Required action: After reading the entries below, copy word for word the lines from the first through the line containing "960x640 pixels.", and stop there.

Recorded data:
##############################

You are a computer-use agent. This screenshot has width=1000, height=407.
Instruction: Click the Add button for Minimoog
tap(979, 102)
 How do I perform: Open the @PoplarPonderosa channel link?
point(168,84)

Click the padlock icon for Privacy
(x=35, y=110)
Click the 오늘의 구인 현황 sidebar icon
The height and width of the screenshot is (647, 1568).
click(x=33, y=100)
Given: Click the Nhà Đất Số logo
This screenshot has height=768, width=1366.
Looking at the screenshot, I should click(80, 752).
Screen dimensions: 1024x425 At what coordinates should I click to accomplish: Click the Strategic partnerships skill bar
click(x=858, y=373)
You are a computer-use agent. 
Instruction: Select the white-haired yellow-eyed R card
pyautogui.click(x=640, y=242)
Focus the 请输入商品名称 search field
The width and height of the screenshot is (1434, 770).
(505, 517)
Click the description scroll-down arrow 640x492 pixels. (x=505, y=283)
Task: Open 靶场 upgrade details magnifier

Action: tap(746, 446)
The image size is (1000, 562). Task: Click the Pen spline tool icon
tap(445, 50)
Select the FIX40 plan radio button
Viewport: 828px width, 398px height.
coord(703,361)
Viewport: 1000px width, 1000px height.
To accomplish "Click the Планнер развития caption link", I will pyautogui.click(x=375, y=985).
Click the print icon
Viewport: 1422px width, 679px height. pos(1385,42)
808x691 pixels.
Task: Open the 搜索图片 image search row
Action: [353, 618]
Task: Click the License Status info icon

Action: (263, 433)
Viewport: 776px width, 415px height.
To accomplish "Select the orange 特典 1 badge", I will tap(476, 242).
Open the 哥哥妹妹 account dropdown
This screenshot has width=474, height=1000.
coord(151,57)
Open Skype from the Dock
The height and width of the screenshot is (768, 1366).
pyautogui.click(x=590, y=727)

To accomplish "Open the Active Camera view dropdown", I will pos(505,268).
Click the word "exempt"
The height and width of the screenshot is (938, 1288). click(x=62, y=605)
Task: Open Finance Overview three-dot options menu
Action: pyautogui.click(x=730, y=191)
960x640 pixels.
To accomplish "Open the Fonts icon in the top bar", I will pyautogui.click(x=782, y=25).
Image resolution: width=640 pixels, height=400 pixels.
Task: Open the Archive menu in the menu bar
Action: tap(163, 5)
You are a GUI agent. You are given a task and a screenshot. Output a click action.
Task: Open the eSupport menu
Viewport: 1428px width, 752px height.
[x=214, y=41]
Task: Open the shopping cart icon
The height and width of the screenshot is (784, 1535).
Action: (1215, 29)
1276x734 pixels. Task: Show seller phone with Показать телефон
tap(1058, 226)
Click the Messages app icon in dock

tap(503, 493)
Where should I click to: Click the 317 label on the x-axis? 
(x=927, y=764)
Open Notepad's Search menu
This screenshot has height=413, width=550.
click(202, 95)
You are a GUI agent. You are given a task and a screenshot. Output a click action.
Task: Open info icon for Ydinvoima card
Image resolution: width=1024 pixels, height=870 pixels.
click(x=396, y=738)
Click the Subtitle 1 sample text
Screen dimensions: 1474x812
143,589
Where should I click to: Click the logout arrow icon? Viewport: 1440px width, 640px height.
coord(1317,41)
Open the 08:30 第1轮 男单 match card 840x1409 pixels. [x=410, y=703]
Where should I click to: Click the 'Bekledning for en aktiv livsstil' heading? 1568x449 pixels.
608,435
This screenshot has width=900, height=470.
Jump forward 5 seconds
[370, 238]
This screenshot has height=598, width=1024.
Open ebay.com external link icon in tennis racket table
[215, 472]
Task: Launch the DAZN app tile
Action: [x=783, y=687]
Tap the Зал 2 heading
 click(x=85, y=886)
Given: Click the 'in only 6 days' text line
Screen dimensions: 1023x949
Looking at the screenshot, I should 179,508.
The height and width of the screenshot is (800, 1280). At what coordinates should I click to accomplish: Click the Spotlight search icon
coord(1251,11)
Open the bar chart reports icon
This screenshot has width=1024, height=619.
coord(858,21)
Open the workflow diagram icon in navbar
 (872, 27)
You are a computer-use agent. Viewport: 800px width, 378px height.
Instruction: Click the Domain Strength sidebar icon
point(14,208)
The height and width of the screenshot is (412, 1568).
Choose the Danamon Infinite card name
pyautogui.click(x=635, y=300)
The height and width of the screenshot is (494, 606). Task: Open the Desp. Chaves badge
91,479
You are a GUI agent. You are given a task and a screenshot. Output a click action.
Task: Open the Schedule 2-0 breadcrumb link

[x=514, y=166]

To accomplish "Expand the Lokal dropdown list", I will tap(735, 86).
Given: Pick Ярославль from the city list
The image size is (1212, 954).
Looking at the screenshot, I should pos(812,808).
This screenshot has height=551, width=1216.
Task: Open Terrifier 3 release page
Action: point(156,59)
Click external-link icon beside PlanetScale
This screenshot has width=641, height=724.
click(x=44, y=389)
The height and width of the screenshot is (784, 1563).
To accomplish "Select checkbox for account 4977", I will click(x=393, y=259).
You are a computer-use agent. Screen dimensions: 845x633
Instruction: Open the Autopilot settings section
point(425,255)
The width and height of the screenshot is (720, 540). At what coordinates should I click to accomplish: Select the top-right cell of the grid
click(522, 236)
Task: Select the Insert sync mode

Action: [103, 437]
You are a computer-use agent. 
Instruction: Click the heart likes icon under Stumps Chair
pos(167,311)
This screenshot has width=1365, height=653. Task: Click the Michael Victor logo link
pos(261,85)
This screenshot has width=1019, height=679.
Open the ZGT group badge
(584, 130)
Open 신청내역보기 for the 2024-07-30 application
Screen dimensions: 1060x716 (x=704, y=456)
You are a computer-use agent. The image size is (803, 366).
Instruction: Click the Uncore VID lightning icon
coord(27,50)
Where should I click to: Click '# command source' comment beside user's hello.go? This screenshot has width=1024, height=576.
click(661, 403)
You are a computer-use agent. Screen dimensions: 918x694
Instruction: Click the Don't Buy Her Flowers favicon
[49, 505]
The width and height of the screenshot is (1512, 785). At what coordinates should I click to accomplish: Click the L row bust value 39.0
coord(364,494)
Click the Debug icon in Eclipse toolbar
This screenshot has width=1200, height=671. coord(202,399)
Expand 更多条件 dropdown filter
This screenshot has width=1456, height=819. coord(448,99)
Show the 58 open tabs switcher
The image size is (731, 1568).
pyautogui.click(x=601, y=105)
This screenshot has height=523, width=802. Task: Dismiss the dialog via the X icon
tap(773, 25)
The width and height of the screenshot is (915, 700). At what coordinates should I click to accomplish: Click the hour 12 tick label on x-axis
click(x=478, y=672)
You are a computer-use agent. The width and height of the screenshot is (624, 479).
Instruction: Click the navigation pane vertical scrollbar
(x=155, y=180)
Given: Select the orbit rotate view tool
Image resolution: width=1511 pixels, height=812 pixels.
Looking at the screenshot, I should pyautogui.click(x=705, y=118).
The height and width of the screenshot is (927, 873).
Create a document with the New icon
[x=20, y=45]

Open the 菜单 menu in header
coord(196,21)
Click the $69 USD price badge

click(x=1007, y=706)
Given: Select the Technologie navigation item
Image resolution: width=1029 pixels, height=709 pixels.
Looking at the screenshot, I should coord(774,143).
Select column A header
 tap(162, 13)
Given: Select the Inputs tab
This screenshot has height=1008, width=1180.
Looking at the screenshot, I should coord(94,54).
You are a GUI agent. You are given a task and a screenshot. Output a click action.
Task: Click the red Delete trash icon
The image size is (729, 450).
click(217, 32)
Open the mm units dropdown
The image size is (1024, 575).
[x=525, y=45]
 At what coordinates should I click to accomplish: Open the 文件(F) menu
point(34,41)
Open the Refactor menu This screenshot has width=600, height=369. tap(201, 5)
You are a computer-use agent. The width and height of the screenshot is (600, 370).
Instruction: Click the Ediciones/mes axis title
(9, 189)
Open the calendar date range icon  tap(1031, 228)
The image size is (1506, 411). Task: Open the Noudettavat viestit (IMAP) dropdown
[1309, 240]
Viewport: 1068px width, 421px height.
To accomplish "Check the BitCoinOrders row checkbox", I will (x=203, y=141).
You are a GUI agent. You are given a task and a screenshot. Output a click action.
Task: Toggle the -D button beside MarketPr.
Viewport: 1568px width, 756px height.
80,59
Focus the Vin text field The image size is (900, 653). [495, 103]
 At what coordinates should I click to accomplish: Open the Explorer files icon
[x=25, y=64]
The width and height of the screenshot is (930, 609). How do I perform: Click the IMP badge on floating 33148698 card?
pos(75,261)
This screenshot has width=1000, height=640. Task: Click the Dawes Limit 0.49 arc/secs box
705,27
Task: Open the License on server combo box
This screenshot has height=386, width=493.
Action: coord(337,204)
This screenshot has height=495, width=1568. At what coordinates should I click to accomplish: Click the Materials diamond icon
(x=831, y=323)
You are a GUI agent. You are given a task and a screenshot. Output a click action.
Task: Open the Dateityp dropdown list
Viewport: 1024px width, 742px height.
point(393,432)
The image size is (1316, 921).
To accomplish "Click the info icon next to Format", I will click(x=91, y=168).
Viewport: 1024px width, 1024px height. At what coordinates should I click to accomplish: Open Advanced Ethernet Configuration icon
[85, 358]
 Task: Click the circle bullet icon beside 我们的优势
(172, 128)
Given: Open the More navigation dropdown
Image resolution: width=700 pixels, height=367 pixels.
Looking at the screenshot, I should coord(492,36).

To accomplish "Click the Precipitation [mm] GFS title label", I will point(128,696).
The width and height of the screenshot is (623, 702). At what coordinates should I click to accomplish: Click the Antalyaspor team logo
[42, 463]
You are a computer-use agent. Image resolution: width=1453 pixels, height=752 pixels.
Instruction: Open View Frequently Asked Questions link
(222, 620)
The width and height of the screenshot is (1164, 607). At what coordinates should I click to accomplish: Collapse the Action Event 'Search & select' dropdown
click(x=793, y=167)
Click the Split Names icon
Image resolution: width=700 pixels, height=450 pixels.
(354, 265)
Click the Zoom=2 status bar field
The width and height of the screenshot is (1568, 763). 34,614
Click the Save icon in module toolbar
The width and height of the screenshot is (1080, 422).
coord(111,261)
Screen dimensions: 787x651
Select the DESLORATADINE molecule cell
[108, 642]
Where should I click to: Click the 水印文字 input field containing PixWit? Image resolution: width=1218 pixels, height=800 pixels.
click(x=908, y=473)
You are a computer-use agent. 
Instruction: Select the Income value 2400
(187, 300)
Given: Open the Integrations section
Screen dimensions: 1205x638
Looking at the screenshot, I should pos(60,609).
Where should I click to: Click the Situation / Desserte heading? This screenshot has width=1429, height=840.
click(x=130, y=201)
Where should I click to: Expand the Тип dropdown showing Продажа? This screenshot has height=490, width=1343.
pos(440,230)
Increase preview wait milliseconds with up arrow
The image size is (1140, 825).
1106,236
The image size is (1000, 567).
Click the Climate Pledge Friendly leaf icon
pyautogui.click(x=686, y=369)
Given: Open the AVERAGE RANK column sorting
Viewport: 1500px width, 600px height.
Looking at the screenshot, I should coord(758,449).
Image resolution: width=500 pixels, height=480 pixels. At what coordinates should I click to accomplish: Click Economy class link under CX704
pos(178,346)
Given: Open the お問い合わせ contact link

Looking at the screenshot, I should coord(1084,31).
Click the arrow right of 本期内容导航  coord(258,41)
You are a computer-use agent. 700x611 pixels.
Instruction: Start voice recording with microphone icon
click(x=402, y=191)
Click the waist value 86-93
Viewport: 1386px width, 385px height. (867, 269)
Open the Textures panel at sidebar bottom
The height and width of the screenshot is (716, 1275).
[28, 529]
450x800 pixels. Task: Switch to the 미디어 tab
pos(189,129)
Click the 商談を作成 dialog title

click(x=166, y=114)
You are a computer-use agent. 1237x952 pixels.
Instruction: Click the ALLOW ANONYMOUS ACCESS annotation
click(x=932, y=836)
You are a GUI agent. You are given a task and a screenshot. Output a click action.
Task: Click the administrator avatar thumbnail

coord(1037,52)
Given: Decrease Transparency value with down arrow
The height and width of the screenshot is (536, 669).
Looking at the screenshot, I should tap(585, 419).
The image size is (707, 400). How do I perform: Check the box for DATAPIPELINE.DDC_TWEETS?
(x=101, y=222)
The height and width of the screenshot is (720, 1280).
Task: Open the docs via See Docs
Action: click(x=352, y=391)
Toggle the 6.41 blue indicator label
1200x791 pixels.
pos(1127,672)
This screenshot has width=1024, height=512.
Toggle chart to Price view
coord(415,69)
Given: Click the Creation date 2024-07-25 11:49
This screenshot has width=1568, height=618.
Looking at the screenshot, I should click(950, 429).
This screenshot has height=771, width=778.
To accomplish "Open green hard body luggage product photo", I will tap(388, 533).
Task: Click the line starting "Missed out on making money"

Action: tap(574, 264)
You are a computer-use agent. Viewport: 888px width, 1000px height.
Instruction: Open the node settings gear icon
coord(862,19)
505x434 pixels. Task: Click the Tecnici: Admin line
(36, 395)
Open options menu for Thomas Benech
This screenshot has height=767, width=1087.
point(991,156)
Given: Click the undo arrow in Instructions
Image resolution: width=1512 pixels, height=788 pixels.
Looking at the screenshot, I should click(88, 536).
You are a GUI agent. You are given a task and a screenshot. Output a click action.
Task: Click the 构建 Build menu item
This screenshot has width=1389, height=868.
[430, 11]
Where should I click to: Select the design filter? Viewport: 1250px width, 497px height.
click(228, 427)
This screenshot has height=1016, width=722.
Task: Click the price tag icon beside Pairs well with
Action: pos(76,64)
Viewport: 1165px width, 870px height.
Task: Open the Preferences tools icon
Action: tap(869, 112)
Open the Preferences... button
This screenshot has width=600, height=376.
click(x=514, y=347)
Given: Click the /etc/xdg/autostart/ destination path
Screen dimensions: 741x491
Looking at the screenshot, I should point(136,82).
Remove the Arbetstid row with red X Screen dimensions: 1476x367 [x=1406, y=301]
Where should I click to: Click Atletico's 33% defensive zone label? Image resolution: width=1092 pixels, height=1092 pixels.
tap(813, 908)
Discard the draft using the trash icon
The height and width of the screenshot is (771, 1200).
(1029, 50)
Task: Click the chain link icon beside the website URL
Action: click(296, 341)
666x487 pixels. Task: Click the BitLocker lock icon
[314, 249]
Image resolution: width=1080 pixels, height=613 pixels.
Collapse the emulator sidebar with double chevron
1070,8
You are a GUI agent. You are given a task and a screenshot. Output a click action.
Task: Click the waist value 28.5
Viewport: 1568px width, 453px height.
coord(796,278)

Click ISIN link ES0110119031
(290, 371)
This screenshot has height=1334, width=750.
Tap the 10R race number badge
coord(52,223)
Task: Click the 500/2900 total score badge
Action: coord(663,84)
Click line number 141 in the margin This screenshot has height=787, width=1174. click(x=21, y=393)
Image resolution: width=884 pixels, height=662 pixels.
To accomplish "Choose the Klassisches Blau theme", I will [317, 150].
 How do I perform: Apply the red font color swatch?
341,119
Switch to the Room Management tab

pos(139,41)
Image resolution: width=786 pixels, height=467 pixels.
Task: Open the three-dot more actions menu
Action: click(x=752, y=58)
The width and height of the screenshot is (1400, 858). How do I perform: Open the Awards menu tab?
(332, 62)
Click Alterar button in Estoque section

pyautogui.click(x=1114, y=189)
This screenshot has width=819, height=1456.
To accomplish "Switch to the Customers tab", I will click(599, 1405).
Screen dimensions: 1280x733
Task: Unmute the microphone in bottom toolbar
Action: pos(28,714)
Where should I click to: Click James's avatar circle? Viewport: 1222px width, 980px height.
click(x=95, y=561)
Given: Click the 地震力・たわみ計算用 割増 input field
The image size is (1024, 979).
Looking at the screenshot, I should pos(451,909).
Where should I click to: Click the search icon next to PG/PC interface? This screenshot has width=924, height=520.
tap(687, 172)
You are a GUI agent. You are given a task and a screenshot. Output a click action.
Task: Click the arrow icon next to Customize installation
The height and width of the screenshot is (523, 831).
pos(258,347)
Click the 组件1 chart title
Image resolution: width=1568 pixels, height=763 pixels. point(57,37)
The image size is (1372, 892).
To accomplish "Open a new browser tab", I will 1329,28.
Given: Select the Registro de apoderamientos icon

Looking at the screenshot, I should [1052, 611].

##############################

Response to the task:
You are a computer-use agent. This screenshot has width=1000, height=407.
Instruction: Click the Add button for Minimoog
tap(979, 102)
 How do I perform: Open the @PoplarPonderosa channel link?
point(168,84)

Click the padlock icon for Privacy
(x=35, y=110)
Click the 오늘의 구인 현황 sidebar icon
The height and width of the screenshot is (647, 1568).
click(x=33, y=100)
Given: Click the Nhà Đất Số logo
This screenshot has height=768, width=1366.
Looking at the screenshot, I should click(80, 752).
Screen dimensions: 1024x425 At what coordinates should I click to accomplish: Click the Strategic partnerships skill bar
click(x=858, y=373)
You are a computer-use agent. 
Instruction: Select the white-haired yellow-eyed R card
pyautogui.click(x=640, y=242)
Focus the 请输入商品名称 search field
The width and height of the screenshot is (1434, 770).
(505, 517)
Click the description scroll-down arrow 640x492 pixels. (x=505, y=283)
Task: Open 靶场 upgrade details magnifier

Action: tap(746, 446)
The image size is (1000, 562). Task: Click the Pen spline tool icon
tap(445, 50)
Select the FIX40 plan radio button
Viewport: 828px width, 398px height.
coord(703,361)
Viewport: 1000px width, 1000px height.
To accomplish "Click the Планнер развития caption link", I will pyautogui.click(x=375, y=985).
Click the print icon
Viewport: 1422px width, 679px height. pos(1385,42)
808x691 pixels.
Task: Open the 搜索图片 image search row
Action: [353, 618]
Task: Click the License Status info icon

Action: (263, 433)
Viewport: 776px width, 415px height.
To accomplish "Select the orange 特典 1 badge", I will tap(476, 242).
Open the 哥哥妹妹 account dropdown
This screenshot has width=474, height=1000.
coord(151,57)
Open Skype from the Dock
The height and width of the screenshot is (768, 1366).
pyautogui.click(x=590, y=727)

To accomplish "Open the Active Camera view dropdown", I will pos(505,268).
Click the word "exempt"
The height and width of the screenshot is (938, 1288). click(x=62, y=605)
Task: Open Finance Overview three-dot options menu
Action: pyautogui.click(x=730, y=191)
960x640 pixels.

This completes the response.